News Release

Uncovering the purpose of birds' extra fat

Peer-Reviewed Publication

American Ornithological Society Publications Office

Bird Observatory Release

image: In this photo, senior researcher Mark Deutschlander releases an oriole at the Braddock Bay Bird Observatory, where the study was carried out. view more 

Credit: K. Colton

Ornithologists have long wondered why some birds carry more fat than they need to fuel their migration, and a new study in The Auk: Ornithological Advances provides the answer: Leftover fuel from spring migration gives female birds a reproductive boost when they reach their breeding grounds.

Birds fatten up before migration to ensure they'll have the energy they need for their long trek, but why have extra? Competing hypotheses have proposed that excess fuel carried on spring migration could go toward their reproductive effort and boost nesting success, or it could be insurance against arriving on their breeding grounds early when food is scarce. Jennalee Holzschuh of SUNY College at Brockport and Mark Deutschlander of Hobart and William Smith Colleges tested these possibilities by analyzing data from a bird banding station on the south shore of Lake Ontario. Their results support the idea that extra fat helps support reproduction--females arrived with more fat reserves than males, earlier birds arrived with less fat than later birds (rather than the other way around), and all birds carried more fat in spring than in fall.

The study drew on fourteen years of data from twelve different warbler species banded at the Braddock Bay Bird Observatory, and the patterns were remarkably consistent across species. "I think this paper really illustrates the types of questions and analyses that can be addressed with archived banding data," says Deutschlander. "There are lots of data being collected at bird observatories, and much of it is waiting for interested researchers and students to use that data to address questions about bird migration."
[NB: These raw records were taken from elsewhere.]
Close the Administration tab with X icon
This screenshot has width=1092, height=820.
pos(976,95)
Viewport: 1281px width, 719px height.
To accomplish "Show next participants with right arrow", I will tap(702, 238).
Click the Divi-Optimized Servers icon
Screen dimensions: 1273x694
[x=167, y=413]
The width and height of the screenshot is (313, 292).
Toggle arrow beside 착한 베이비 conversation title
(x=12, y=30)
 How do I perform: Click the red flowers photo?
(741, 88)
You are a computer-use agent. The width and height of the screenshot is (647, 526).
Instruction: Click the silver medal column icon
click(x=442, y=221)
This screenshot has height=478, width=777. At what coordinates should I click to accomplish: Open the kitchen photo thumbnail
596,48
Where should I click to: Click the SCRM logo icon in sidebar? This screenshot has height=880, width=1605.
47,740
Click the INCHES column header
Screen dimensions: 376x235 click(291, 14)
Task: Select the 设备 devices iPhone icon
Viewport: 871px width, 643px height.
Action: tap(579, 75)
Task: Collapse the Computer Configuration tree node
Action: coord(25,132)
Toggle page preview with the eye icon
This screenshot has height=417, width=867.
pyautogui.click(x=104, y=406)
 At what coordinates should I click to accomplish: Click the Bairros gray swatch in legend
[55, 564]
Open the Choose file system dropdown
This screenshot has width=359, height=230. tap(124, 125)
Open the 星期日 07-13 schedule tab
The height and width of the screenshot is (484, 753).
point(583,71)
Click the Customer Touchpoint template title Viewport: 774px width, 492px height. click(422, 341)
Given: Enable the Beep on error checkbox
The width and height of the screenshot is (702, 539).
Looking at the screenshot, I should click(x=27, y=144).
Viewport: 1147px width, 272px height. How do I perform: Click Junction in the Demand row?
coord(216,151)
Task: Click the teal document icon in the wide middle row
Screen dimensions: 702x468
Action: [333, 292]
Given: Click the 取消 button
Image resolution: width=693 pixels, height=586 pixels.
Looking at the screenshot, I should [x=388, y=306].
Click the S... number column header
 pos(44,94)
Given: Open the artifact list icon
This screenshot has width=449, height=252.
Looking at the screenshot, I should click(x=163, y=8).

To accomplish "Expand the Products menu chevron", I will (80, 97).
"Whereas the avian annual cycle may be synchronized to segregate the major energy-demanding functions of molt, migration and reproduction, we recognize that events during any one phase of the annual cycle have repercussions across the entire annual cycle," adds Frank Moore of the University of Southern Mississippi, the ornithologist who first outlined the two hypotheses. "Holzschuh and Deutschlander study migratory songbirds with a discerning eye toward understanding how energetic condition during passage might carry-over to impact breeding biology. As the authors point out, individuals that arrive on the breeding grounds with surplus fat stores are likely to experience enhanced reproductive performance, regardless of sex."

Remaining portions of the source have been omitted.